• _Consignes_:
a - Recopiez à l'identique le passage de l'article sur Trump et les cryptomonnaies situé entre « En planifiant de » et « pas sans risques. », ces deux bornes comprises.
b - D'après l'article sur Trump et les cryptomonnaies, dans quelle ville se tenait la conférence annuelle sur le bitcoin où Trump s'est exprimé ?

• _Texte source_:
● ● ● ● ● ● ●

Lors de sa campagne, Donald Trump, a promis de faire de l'Amérique le leader mondial du bitcoin et d'autres monnaies numériques s'il était élu, comparant le monde des crypto-monnaies à « l'industrie sidérurgique d'il y a 100 ans ». S'exprimant lors de la conférence annuelle sur le bitcoin à Nashville, dans le Tennessee, devant une salle comble, Trump a promis de faire en sorte que l'Amérique devienne « la capitale mondiale du bitcoin et la superpuissance mondiale du bitcoin ».
Depuis qu'il a remporté l'élection, il aurait commencé à évaluer des candidats favorables aux cryptomonnaies pour un ensemble de postes clés au sein des agences de régulation financière américaines.
Une administration pro-crypto : quels enjeux ?
En planifiant de nommer des officiels pro-crypto, Trump semble vouloir façonner une administration plus ouverte à l’innovation dans ce domaine, potentiellement prête à assouplir les réglementations. Cela pourrait créer un environnement favorable aux acteurs de l’industrie des cryptomonnaies, aux entreprises de la fintech et aux innovations décentralisées. Cependant, cette stratégie n’est pas sans risques.
En effet, un gouvernement pro-crypto pourrait réduire la surveillance et les contrôles nécessaires dans un secteur encore instable. Les cryptomonnaies sont souvent critiquées pour leur volatilité extrême et leur usage potentiel dans des transactions illicites. Une déréglementation excessive pourrait entraîner des risques accrus pour les consommateurs et pour la stabilité financière globale, surtout si la régulation ne parvient pas à suivre le rythme rapide des innovations technologiques.
La question de la régulation : un équilibre complexe
L’engagement potentiel de Trump en faveur des cryptomonnaies soulève également des questions autour du rôle du gouvernement dans la régulation des actifs numériques. Une administration pro-crypto pourrait adopter une approche permissive, en favorisant l’innovation mais en réduisant les protections pour les consommateurs. Or, la majorité des régulateurs et des responsables économiques, notamment la Securities and Exchange Commission (SEC), plaident pour un contrôle accru, estimant que des mesures de surveillance sont nécessaires pour éviter les abus.
Certains observateurs craignent que ce soutien politique accru pour les cryptomonnaies ne mène à une dérégulation radicale, qui pourrait encourager la spéculation et exposer les investisseurs à des risques sans précédents. La volonté de Trump de créer un cadre politique en faveur des cryptomonnaies pourrait être perçue comme un pari dangereux pour l’économie américaine, surtout dans une période d’incertitude où la stabilité économique est une priorité.
Tenir sa promesse de campagne
Le président élu Donald Trump prépare le gouvernement américain à adopter une position plus permissive à l'égard des crypto-monnaies. Il envisage de nommer des candidats favorables au secteur à des postes clés, tandis que ses principaux conseillers consultent les dirigeants du secteur sur les changements potentiels à apporter à la politique fédérale.

● ● ● ● ● ● ●

• _Données fournies_:
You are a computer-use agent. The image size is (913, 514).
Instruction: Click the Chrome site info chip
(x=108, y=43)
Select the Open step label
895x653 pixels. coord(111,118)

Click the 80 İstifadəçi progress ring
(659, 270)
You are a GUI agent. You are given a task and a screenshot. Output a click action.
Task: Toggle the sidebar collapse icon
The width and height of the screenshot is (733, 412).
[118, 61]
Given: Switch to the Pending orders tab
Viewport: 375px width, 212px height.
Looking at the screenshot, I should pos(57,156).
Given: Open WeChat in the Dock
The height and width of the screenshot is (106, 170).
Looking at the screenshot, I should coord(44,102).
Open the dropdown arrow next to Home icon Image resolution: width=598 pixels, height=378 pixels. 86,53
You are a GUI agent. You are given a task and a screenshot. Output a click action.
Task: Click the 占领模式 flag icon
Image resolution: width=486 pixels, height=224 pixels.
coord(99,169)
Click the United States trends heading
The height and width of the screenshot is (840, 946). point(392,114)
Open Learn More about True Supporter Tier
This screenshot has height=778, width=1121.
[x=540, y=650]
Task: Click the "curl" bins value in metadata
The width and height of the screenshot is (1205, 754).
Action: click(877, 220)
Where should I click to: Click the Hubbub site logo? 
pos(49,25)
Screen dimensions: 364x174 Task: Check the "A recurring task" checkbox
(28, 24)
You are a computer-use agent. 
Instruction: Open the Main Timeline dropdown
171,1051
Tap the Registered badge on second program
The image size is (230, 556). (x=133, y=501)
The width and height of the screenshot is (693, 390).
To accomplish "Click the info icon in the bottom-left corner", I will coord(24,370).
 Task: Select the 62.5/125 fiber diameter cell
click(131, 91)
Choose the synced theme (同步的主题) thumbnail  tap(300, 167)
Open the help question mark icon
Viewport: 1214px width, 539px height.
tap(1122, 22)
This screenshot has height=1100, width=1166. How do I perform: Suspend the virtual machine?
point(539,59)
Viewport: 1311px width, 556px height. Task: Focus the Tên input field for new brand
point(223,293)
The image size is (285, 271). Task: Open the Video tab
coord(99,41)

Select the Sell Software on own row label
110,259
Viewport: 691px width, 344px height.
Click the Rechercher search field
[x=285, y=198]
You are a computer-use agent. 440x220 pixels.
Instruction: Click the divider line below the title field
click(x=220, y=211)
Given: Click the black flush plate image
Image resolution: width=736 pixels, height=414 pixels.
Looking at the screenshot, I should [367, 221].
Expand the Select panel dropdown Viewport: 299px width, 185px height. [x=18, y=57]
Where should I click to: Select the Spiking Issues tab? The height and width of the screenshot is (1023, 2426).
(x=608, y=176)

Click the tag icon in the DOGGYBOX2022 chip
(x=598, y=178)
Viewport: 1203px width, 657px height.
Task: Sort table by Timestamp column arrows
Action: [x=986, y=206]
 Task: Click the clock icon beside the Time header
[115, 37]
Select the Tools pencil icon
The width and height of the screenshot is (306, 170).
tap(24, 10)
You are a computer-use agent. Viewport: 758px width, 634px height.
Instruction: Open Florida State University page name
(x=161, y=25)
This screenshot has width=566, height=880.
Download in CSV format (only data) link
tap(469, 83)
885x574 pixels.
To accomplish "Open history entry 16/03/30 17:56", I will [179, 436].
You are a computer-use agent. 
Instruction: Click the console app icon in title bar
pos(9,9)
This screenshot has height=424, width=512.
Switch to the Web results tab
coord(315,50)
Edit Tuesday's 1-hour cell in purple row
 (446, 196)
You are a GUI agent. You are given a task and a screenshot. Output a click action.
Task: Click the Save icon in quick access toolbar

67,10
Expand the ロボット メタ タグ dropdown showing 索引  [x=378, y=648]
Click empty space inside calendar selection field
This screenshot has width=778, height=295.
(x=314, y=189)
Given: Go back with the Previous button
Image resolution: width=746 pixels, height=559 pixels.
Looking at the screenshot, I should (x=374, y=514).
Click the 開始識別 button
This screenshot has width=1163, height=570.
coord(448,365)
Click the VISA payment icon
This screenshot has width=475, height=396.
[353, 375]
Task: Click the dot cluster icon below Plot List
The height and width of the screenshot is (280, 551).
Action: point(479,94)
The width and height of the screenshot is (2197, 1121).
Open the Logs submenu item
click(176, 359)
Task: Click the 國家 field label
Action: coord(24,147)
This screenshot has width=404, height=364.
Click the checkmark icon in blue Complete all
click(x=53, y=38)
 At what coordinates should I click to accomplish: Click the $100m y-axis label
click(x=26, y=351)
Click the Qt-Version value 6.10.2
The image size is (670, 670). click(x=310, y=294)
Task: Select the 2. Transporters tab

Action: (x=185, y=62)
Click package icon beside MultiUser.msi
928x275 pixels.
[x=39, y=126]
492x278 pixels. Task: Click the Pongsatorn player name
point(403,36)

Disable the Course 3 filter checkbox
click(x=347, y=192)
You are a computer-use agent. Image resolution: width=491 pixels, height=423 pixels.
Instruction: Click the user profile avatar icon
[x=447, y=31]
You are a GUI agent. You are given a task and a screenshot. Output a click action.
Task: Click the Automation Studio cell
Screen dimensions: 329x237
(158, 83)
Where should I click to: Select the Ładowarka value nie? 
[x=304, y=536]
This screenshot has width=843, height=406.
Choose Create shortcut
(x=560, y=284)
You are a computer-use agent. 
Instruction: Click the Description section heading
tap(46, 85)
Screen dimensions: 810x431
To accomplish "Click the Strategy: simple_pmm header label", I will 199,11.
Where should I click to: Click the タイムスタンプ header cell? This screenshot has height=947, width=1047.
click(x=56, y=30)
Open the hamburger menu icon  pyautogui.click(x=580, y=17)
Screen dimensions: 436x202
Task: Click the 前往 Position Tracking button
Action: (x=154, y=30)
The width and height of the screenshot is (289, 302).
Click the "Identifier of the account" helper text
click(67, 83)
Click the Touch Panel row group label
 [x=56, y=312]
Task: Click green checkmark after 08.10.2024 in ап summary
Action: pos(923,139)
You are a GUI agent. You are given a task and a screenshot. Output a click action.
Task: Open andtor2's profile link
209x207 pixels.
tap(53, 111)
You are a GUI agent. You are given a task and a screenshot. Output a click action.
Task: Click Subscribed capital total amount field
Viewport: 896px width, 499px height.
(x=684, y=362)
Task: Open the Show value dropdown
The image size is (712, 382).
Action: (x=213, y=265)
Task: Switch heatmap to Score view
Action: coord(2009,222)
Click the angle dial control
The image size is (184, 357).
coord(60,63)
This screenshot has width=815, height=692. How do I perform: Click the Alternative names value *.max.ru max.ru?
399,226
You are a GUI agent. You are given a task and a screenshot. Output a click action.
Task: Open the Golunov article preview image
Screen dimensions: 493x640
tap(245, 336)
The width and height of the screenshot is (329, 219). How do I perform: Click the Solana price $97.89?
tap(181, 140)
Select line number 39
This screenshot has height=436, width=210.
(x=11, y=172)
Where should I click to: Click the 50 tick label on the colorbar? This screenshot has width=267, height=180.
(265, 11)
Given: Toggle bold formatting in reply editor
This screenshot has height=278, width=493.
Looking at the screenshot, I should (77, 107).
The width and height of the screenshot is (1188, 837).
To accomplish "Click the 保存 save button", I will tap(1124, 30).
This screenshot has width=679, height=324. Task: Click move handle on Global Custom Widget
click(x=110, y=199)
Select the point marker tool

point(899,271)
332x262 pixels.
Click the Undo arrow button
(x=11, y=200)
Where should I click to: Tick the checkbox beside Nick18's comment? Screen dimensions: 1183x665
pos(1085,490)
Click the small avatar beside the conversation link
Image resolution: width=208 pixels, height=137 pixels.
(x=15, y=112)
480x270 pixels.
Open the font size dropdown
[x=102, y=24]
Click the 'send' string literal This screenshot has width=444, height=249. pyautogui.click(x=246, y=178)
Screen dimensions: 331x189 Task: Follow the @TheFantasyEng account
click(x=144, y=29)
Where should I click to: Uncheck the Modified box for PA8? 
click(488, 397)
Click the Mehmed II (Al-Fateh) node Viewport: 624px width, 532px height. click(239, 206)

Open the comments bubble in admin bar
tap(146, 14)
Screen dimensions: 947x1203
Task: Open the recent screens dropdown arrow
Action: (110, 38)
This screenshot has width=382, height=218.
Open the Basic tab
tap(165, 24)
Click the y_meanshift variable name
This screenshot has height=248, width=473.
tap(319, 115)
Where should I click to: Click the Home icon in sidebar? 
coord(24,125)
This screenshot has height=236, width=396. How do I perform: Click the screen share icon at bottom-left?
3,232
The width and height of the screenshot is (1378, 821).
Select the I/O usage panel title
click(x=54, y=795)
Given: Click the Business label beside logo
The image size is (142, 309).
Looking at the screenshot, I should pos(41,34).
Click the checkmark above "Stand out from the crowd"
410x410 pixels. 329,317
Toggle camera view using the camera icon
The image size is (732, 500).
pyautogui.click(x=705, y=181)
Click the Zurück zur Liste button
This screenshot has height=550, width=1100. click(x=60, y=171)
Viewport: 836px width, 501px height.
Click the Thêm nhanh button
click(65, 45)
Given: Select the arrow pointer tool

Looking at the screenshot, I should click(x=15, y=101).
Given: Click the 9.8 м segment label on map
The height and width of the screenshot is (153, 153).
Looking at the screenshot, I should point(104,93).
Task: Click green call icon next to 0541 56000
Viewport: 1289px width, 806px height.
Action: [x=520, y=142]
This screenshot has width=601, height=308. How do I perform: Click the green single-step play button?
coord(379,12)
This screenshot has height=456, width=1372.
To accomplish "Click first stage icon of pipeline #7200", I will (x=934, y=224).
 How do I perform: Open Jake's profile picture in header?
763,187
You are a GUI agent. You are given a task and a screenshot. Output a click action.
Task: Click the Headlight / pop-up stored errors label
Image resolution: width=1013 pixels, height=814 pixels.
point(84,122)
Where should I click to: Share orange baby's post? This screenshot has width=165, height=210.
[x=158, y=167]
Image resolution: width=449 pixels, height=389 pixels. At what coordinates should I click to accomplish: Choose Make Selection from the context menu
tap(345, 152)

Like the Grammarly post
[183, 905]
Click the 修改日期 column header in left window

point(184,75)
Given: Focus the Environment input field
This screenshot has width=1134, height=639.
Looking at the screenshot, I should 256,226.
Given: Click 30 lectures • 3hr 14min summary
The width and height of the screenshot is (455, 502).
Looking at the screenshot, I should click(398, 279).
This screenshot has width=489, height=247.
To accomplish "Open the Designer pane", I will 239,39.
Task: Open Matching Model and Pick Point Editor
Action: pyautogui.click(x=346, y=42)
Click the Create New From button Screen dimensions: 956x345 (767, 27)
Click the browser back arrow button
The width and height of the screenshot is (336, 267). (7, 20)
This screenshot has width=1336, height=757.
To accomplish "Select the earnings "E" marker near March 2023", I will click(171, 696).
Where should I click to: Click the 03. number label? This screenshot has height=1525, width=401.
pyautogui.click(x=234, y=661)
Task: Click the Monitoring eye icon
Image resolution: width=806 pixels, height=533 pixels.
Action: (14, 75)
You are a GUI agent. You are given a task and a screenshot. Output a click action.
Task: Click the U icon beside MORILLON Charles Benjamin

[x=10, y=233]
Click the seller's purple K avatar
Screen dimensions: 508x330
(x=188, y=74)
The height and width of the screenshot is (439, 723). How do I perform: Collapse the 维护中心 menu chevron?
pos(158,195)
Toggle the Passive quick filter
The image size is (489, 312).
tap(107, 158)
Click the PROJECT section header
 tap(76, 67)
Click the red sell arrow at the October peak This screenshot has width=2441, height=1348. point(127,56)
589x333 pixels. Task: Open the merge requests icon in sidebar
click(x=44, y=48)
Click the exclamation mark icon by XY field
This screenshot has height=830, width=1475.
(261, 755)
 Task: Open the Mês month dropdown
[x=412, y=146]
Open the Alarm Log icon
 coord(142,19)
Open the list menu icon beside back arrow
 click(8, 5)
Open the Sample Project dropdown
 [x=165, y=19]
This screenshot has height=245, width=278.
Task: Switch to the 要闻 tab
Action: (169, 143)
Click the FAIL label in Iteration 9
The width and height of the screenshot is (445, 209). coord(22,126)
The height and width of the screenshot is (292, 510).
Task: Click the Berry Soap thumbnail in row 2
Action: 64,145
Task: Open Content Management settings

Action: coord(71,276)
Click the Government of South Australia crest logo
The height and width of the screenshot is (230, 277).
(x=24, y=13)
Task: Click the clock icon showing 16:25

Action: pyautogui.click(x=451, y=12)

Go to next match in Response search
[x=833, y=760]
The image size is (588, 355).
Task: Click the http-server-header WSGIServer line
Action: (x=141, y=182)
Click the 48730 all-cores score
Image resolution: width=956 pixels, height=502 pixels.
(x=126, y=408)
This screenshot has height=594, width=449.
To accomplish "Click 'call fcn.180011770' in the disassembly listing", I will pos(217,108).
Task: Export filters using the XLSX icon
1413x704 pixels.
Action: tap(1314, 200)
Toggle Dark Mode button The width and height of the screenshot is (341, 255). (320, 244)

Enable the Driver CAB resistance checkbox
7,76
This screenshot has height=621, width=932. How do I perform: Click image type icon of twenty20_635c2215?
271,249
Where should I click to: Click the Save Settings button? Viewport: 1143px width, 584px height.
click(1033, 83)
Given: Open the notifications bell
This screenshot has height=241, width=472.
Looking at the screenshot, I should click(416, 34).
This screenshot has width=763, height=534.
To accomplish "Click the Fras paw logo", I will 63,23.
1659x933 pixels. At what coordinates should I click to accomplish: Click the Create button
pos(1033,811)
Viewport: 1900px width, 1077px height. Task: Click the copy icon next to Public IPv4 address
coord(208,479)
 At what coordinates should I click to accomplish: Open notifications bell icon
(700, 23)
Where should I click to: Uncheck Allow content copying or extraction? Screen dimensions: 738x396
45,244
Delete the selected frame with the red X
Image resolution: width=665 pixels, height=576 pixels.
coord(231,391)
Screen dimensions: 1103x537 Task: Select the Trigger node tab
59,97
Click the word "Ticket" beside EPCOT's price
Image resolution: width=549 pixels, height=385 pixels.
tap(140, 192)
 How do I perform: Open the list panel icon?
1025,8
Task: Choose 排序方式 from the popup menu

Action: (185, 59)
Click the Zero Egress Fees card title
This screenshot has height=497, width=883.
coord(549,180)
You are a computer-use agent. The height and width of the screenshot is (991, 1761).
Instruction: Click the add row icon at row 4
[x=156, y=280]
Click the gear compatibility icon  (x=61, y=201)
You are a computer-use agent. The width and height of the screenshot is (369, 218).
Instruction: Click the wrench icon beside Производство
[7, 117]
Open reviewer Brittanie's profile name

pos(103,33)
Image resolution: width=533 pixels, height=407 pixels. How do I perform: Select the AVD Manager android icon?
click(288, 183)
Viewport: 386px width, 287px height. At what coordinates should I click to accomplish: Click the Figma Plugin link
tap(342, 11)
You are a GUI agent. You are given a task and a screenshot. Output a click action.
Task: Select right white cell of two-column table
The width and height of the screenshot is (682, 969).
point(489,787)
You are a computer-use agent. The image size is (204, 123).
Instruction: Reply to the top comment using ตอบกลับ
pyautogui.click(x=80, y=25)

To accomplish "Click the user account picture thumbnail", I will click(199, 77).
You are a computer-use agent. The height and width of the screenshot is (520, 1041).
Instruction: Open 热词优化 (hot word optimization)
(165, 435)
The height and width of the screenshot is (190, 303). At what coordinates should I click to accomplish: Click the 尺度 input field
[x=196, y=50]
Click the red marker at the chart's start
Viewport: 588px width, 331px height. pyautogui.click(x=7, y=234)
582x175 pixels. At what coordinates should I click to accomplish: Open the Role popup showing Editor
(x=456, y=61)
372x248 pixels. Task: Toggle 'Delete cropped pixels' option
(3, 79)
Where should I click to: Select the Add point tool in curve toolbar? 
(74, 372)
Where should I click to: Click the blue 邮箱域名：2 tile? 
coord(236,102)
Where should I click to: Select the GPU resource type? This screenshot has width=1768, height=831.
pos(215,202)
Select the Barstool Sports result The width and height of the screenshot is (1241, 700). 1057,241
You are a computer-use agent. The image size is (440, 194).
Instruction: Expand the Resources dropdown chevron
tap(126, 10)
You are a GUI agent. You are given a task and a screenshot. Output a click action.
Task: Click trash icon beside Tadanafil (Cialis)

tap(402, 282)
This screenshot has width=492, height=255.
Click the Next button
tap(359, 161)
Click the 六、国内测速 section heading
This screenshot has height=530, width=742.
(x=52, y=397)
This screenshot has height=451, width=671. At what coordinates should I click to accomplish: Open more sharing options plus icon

● ● ● ● ● ● ●

• _Réponses_:
a -
En planifiant de nommer des officiels pro-crypto, Trump semble vouloir façonner une administration plus ouverte à l’innovation dans ce domaine, potentiellement prête à assouplir les réglementations. Cela pourrait créer un environnement favorable aux acteurs de l’industrie des cryptomonnaies, aux entreprises de la fintech et aux innovations décentralisées. Cependant, cette stratégie n’est pas sans risques.

b - À Nashville, dans le Tennessee.